To find the distance between two points in three dimensions, we use the distance formula. For any two points $$(x_1, y_1, z_1)$$ and $$(x_2, y_2, z_2)$$, the distance is given by $$\sqrt{(x_2-x_1)^2 + (y_2-y_1)^2 + (z_2-z_1)^2}$$.
Since we are interested in whether the distances are equal, we can simplify our calculations by comparing the squares of the distances instead of the distances themselves.
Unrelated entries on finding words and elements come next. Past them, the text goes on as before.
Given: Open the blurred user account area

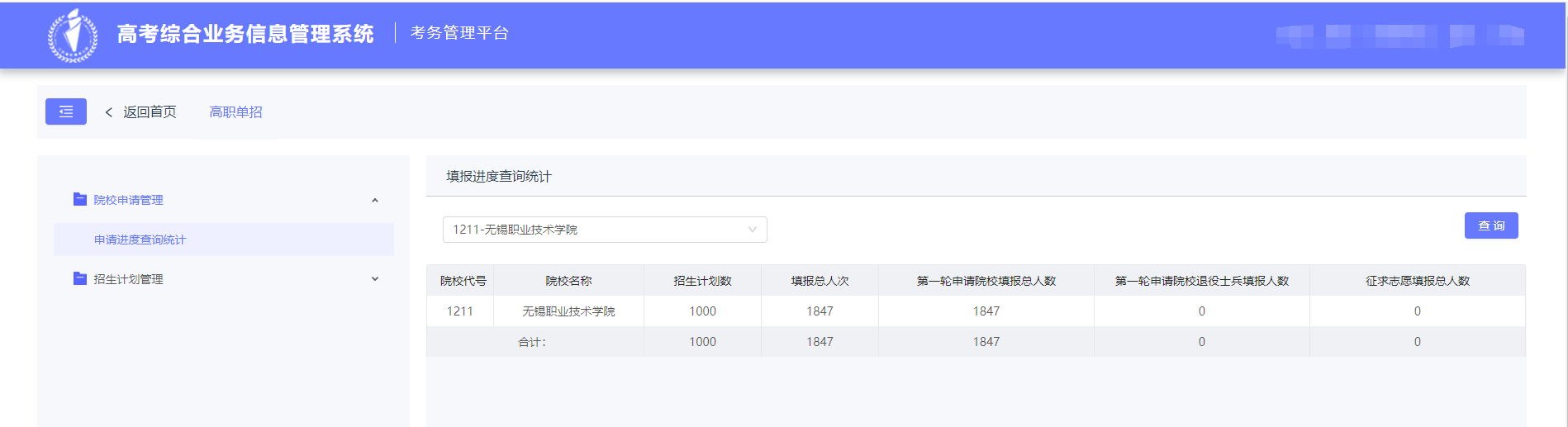Looking at the screenshot, I should coord(1399,36).
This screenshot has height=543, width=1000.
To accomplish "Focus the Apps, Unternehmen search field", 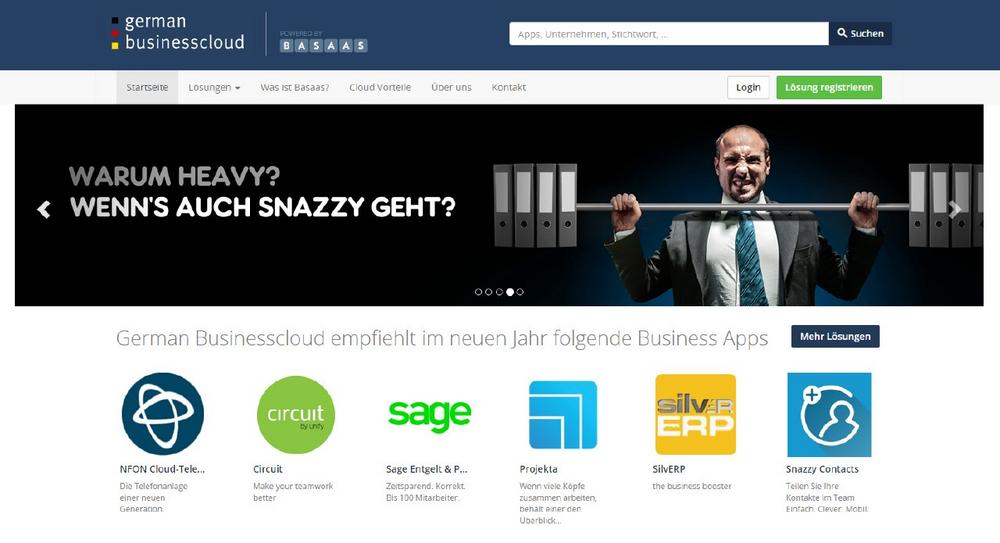I will tap(668, 34).
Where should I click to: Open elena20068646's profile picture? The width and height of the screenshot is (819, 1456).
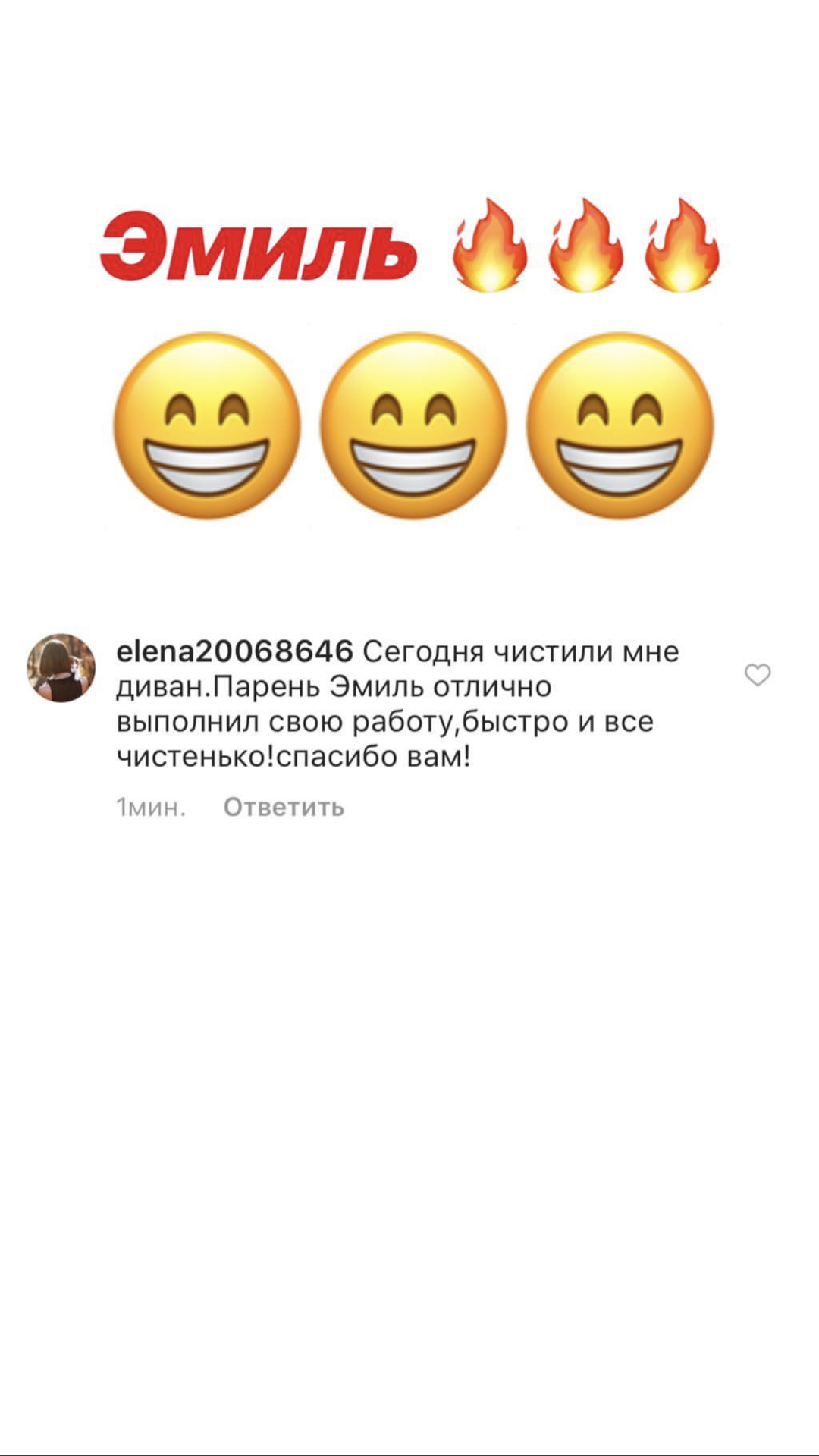point(61,668)
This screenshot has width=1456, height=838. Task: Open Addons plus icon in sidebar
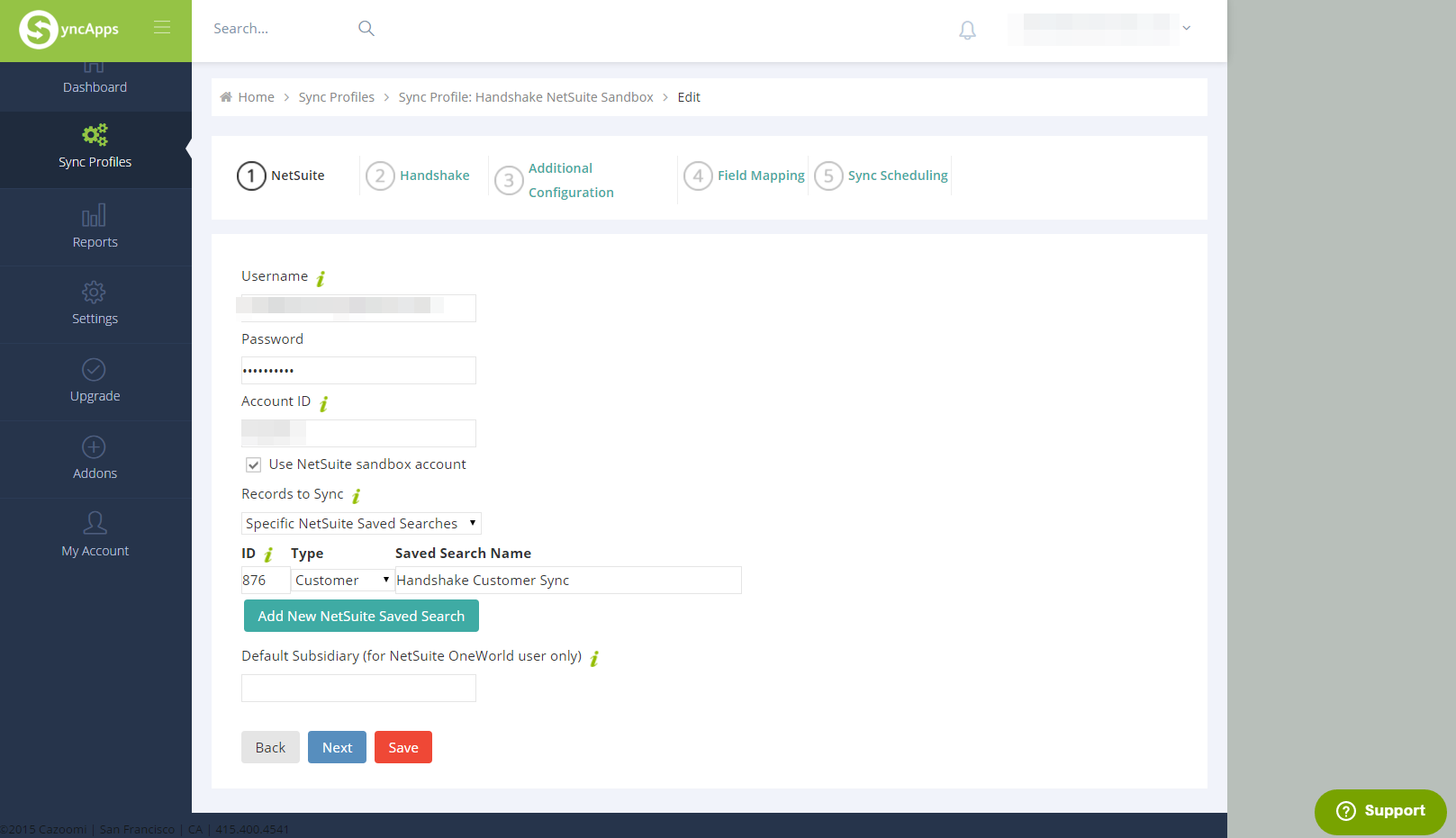tap(95, 447)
If $$PA = PB$$, then $$PA^2 = PB^2$$.
The squared distance from P(x,y,z) to A(2,2,0) is:
$$PA^2 = (x-2)^2 + (y-2)^2 + (z-0)^2$$
The squared distance from P(x,y,z) to B(0,2,2) is:
$$PB^2 = (x-0)^2 + (y-2)^2 + (z-2)^2$$
Now, we set these two squared distances equal to each other:
$$(x-2)^2 + (y-2)^2 + (z-0)^2 = (x-0)^2 + (y-2)^2 + (z-2)^2$$

**step3** Expanding the Squared Terms

We need to expand each squared term in the equation:
$$(x-2)^2 = x^2 - 2 \times x \times 2 + 2^2 = x^2 - 4x + 4$$
$$(y-2)^2 = y^2 - 2 \times y \times 2 + 2^2 = y^2 - 4y + 4$$
$$(z-0)^2 = z^2$$
$$(x-0)^2 = x^2$$
$$(z-2)^2 = z^2 - 2 \times z \times 2 + 2^2 = z^2 - 4z + 4$$
Now, substitute these expanded forms back into the equation from the previous step:
$$(x^2 - 4x + 4) + (y^2 - 4y + 4) + z^2 = x^2 + (y^2 - 4y + 4) + (z^2 - 4z + 4)$$

**step4** Simplifying the Equation

Let's rearrange and combine terms on each side for clarity:
Left Side (LHS):
$$x^2 - 4x + 4 + y^2 - 4y + 4 + z^2$$
$$= x^2 + y^2 + z^2 - 4x - 4y + (4+4)$$
$$= x^2 + y^2 + z^2 - 4x - 4y + 8$$
Right Side (RHS):
$$x^2 + y^2 - 4y + 4 + z^2 - 4z + 4$$
$$= x^2 + y^2 + z^2 - 4y - 4z + (4+4)$$
$$= x^2 + y^2 + z^2 - 4y - 4z + 8$$
Now, set LHS equal to RHS:
$$x^2 + y^2 + z^2 - 4x - 4y + 8 = x^2 + y^2 + z^2 - 4y - 4z + 8$$
To simplify, we can subtract the same terms from both sides of the equation.
Subtract $$x^2$$ from both sides:
$$y^2 + z^2 - 4x - 4y + 8 = y^2 + z^2 - 4y - 4z + 8$$
Subtract $$y^2$$ from both sides:
$$z^2 - 4x - 4y + 8 = z^2 - 4y - 4z + 8$$
Subtract $$z^2$$ from both sides:
$$- 4x - 4y + 8 = - 4y - 4z + 8$$
Add $$4y$$ to both sides:
$$- 4x + 8 = - 4z + 8$$
Subtract $$8$$ from both sides:
$$- 4x = - 4z$$

**step5** Finding the Final Equation of the Plane

We are left with the simplified equation:
$$- 4x = - 4z$$
To find the simplest form of the equation, we can divide both sides by -4:
$$\frac{-4x}{-4} = \frac{-4z}{-4}$$
$$x = z$$
This equation, $$x = z$$, describes the plane where all points are equidistant from (2,2,0) and (0,2,2). It can also be written as $$x - z = 0$$.